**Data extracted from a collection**
+++
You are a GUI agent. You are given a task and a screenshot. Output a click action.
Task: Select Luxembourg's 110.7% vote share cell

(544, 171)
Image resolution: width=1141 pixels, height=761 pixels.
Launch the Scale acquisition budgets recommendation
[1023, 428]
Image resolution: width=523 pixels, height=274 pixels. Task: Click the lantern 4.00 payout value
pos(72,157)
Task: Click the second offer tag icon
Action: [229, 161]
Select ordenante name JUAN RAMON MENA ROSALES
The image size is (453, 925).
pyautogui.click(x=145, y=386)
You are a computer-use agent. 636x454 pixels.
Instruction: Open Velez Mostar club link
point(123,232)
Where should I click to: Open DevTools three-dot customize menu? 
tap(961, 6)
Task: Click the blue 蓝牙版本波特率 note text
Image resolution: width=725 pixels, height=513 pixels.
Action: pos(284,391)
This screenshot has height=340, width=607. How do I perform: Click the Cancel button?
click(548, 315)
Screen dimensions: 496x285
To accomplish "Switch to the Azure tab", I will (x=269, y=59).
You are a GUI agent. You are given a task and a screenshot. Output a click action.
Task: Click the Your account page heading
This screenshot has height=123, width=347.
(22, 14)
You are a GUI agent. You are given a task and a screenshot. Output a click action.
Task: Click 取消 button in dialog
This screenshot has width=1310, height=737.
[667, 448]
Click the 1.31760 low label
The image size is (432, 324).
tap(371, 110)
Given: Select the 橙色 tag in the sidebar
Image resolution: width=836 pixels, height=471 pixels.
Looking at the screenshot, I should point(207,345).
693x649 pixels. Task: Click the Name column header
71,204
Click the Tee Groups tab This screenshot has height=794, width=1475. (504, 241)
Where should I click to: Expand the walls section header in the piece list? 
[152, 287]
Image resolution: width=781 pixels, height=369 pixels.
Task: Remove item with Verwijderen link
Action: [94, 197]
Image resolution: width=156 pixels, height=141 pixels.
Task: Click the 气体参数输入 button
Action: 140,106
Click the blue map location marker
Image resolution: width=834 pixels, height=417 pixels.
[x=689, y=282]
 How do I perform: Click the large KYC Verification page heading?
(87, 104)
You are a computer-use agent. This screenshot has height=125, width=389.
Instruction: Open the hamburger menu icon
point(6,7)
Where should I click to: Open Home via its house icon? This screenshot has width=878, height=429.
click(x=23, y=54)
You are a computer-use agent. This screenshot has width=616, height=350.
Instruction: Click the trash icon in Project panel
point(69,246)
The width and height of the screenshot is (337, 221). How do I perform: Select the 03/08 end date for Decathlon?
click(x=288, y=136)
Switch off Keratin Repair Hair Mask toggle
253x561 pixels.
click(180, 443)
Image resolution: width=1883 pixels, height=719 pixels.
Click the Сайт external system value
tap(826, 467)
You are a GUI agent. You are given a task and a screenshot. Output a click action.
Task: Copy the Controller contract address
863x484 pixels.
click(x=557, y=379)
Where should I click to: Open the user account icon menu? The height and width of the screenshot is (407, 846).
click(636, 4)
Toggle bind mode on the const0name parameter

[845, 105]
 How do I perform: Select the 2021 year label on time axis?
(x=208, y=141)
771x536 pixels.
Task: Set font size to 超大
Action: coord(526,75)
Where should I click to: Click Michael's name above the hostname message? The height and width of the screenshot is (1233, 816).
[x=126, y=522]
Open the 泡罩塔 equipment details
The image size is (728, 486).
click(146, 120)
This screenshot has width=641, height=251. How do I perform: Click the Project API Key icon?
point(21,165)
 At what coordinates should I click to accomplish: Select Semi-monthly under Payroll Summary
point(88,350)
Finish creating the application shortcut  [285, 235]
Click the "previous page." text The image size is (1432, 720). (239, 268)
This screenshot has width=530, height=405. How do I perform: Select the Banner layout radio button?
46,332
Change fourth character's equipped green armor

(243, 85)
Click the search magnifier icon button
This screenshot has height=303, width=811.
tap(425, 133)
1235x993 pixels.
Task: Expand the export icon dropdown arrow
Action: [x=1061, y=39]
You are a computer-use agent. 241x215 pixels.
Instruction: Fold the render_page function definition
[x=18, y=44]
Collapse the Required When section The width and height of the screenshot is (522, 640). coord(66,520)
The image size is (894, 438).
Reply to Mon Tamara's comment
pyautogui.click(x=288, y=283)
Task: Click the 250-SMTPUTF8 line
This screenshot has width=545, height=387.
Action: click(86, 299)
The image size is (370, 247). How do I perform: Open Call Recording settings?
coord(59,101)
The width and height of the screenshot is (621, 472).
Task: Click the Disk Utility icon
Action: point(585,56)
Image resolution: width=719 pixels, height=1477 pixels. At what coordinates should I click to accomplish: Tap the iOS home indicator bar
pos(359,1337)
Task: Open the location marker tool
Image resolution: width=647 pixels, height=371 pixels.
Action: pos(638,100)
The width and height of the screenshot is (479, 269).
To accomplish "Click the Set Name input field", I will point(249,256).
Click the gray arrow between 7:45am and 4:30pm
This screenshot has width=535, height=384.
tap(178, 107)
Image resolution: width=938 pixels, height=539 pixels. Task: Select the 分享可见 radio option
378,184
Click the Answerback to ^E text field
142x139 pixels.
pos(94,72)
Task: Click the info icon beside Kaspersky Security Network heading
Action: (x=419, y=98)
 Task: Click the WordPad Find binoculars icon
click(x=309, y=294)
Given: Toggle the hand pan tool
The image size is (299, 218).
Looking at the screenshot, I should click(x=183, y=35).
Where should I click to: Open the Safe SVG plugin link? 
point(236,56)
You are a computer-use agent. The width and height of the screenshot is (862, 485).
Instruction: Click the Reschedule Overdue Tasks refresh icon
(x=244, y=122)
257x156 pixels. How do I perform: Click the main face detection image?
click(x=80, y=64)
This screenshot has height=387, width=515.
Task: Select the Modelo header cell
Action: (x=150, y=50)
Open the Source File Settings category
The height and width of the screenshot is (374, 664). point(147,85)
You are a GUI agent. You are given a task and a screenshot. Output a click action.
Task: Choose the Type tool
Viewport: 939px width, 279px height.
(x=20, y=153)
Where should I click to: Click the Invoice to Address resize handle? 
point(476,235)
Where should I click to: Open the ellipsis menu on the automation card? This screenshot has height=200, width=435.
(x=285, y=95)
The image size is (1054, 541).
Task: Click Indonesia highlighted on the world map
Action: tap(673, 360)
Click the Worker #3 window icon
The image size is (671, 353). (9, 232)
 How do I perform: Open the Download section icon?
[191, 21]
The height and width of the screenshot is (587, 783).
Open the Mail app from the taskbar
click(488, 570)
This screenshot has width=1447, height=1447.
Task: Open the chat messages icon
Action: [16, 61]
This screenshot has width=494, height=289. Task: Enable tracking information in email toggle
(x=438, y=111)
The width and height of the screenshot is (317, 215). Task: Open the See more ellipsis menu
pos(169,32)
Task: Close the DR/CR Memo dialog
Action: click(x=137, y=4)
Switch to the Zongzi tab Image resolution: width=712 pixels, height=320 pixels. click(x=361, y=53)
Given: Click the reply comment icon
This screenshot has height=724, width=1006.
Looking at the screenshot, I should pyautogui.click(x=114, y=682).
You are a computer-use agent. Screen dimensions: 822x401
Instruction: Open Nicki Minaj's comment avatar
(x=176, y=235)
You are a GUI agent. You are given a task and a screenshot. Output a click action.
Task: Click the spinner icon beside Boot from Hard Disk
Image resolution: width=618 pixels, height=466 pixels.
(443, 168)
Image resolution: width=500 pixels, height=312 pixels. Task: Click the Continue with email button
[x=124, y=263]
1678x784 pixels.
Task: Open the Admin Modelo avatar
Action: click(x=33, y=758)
+++
**Problem to work on**
Print the data in full, with each line exactly as given.

**Task answer**
You are a GUI agent. You are given a task and a screenshot. Output a click action.
Task: Select Luxembourg's 110.7% vote share cell

(544, 171)
Image resolution: width=1141 pixels, height=761 pixels.
Launch the Scale acquisition budgets recommendation
[1023, 428]
Image resolution: width=523 pixels, height=274 pixels. Task: Click the lantern 4.00 payout value
pos(72,157)
Task: Click the second offer tag icon
Action: [229, 161]
Select ordenante name JUAN RAMON MENA ROSALES
The image size is (453, 925).
pyautogui.click(x=145, y=386)
You are a computer-use agent. 636x454 pixels.
Instruction: Open Velez Mostar club link
point(123,232)
Where should I click to: Open DevTools three-dot customize menu? 
tap(961, 6)
Task: Click the blue 蓝牙版本波特率 note text
Image resolution: width=725 pixels, height=513 pixels.
Action: pos(284,391)
This screenshot has height=340, width=607. How do I perform: Click the Cancel button?
click(548, 315)
Screen dimensions: 496x285
To accomplish "Switch to the Azure tab", I will (x=269, y=59).
You are a GUI agent. You are given a task and a screenshot. Output a click action.
Task: Click the Your account page heading
This screenshot has height=123, width=347.
(22, 14)
You are a GUI agent. You are given a task and a screenshot. Output a click action.
Task: Click 取消 button in dialog
This screenshot has width=1310, height=737.
[667, 448]
Click the 1.31760 low label
The image size is (432, 324).
tap(371, 110)
Given: Select the 橙色 tag in the sidebar
Image resolution: width=836 pixels, height=471 pixels.
Looking at the screenshot, I should point(207,345).
693x649 pixels. Task: Click the Name column header
71,204
Click the Tee Groups tab This screenshot has height=794, width=1475. (504, 241)
Where should I click to: Expand the walls section header in the piece list? 
[152, 287]
Image resolution: width=781 pixels, height=369 pixels.
Task: Remove item with Verwijderen link
Action: [94, 197]
Image resolution: width=156 pixels, height=141 pixels.
Task: Click the 气体参数输入 button
Action: 140,106
Click the blue map location marker
Image resolution: width=834 pixels, height=417 pixels.
[x=689, y=282]
 How do I perform: Click the large KYC Verification page heading?
(87, 104)
You are a computer-use agent. This screenshot has height=125, width=389.
Instruction: Open the hamburger menu icon
point(6,7)
Where should I click to: Open Home via its house icon? This screenshot has width=878, height=429.
click(x=23, y=54)
You are a computer-use agent. This screenshot has width=616, height=350.
Instruction: Click the trash icon in Project panel
point(69,246)
The width and height of the screenshot is (337, 221). How do I perform: Select the 03/08 end date for Decathlon?
click(x=288, y=136)
Switch off Keratin Repair Hair Mask toggle
253x561 pixels.
click(180, 443)
Image resolution: width=1883 pixels, height=719 pixels.
Click the Сайт external system value
tap(826, 467)
You are a GUI agent. You are given a task and a screenshot. Output a click action.
Task: Copy the Controller contract address
863x484 pixels.
click(x=557, y=379)
Where should I click to: Open the user account icon menu? The height and width of the screenshot is (407, 846).
click(636, 4)
Toggle bind mode on the const0name parameter

[845, 105]
 How do I perform: Select the 2021 year label on time axis?
(x=208, y=141)
771x536 pixels.
Task: Set font size to 超大
Action: coord(526,75)
Where should I click to: Click Michael's name above the hostname message? The height and width of the screenshot is (1233, 816).
[x=126, y=522]
Open the 泡罩塔 equipment details
The image size is (728, 486).
click(146, 120)
This screenshot has width=641, height=251. How do I perform: Click the Project API Key icon?
point(21,165)
 At what coordinates should I click to accomplish: Select Semi-monthly under Payroll Summary
point(88,350)
Finish creating the application shortcut  [285, 235]
Click the "previous page." text The image size is (1432, 720). (239, 268)
This screenshot has width=530, height=405. How do I perform: Select the Banner layout radio button?
46,332
Change fourth character's equipped green armor

(243, 85)
Click the search magnifier icon button
This screenshot has height=303, width=811.
tap(425, 133)
1235x993 pixels.
Task: Expand the export icon dropdown arrow
Action: [x=1061, y=39]
You are a computer-use agent. 241x215 pixels.
Instruction: Fold the render_page function definition
[x=18, y=44]
Collapse the Required When section The width and height of the screenshot is (522, 640). coord(66,520)
The image size is (894, 438).
Reply to Mon Tamara's comment
pyautogui.click(x=288, y=283)
Task: Click the 250-SMTPUTF8 line
This screenshot has width=545, height=387.
Action: click(86, 299)
The image size is (370, 247). How do I perform: Open Call Recording settings?
coord(59,101)
The width and height of the screenshot is (621, 472).
Task: Click the Disk Utility icon
Action: point(585,56)
Image resolution: width=719 pixels, height=1477 pixels. At what coordinates should I click to accomplish: Tap the iOS home indicator bar
pos(359,1337)
Task: Open the location marker tool
Image resolution: width=647 pixels, height=371 pixels.
Action: pos(638,100)
The width and height of the screenshot is (479, 269).
To accomplish "Click the Set Name input field", I will point(249,256).
Click the gray arrow between 7:45am and 4:30pm
This screenshot has width=535, height=384.
tap(178, 107)
Image resolution: width=938 pixels, height=539 pixels. Task: Select the 分享可见 radio option
378,184
Click the Answerback to ^E text field
142x139 pixels.
pos(94,72)
Task: Click the info icon beside Kaspersky Security Network heading
Action: (x=419, y=98)
 Task: Click the WordPad Find binoculars icon
click(x=309, y=294)
Given: Toggle the hand pan tool
The image size is (299, 218).
Looking at the screenshot, I should click(x=183, y=35).
Where should I click to: Open the Safe SVG plugin link? 
point(236,56)
You are a computer-use agent. The width and height of the screenshot is (862, 485).
Instruction: Click the Reschedule Overdue Tasks refresh icon
(x=244, y=122)
257x156 pixels. How do I perform: Click the main face detection image?
click(x=80, y=64)
This screenshot has height=387, width=515.
Task: Select the Modelo header cell
Action: (x=150, y=50)
Open the Source File Settings category
The height and width of the screenshot is (374, 664). point(147,85)
You are a GUI agent. You are given a task and a screenshot. Output a click action.
Task: Choose the Type tool
Viewport: 939px width, 279px height.
(x=20, y=153)
Where should I click to: Click the Invoice to Address resize handle? 
point(476,235)
Where should I click to: Open the ellipsis menu on the automation card? This screenshot has height=200, width=435.
(x=285, y=95)
The image size is (1054, 541).
Task: Click Indonesia highlighted on the world map
Action: tap(673, 360)
Click the Worker #3 window icon
The image size is (671, 353). (9, 232)
 How do I perform: Open the Download section icon?
[191, 21]
The height and width of the screenshot is (587, 783).
Open the Mail app from the taskbar
click(488, 570)
This screenshot has width=1447, height=1447.
Task: Open the chat messages icon
Action: [16, 61]
This screenshot has width=494, height=289. Task: Enable tracking information in email toggle
(x=438, y=111)
The width and height of the screenshot is (317, 215). Task: Open the See more ellipsis menu
pos(169,32)
Task: Close the DR/CR Memo dialog
Action: click(x=137, y=4)
Switch to the Zongzi tab Image resolution: width=712 pixels, height=320 pixels. click(x=361, y=53)
Given: Click the reply comment icon
This screenshot has height=724, width=1006.
Looking at the screenshot, I should pyautogui.click(x=114, y=682).
You are a computer-use agent. Screen dimensions: 822x401
Instruction: Open Nicki Minaj's comment avatar
(x=176, y=235)
You are a GUI agent. You are given a task and a screenshot. Output a click action.
Task: Click the spinner icon beside Boot from Hard Disk
Image resolution: width=618 pixels, height=466 pixels.
(443, 168)
Image resolution: width=500 pixels, height=312 pixels. Task: Click the Continue with email button
[x=124, y=263]
1678x784 pixels.
Task: Open the Admin Modelo avatar
Action: click(x=33, y=758)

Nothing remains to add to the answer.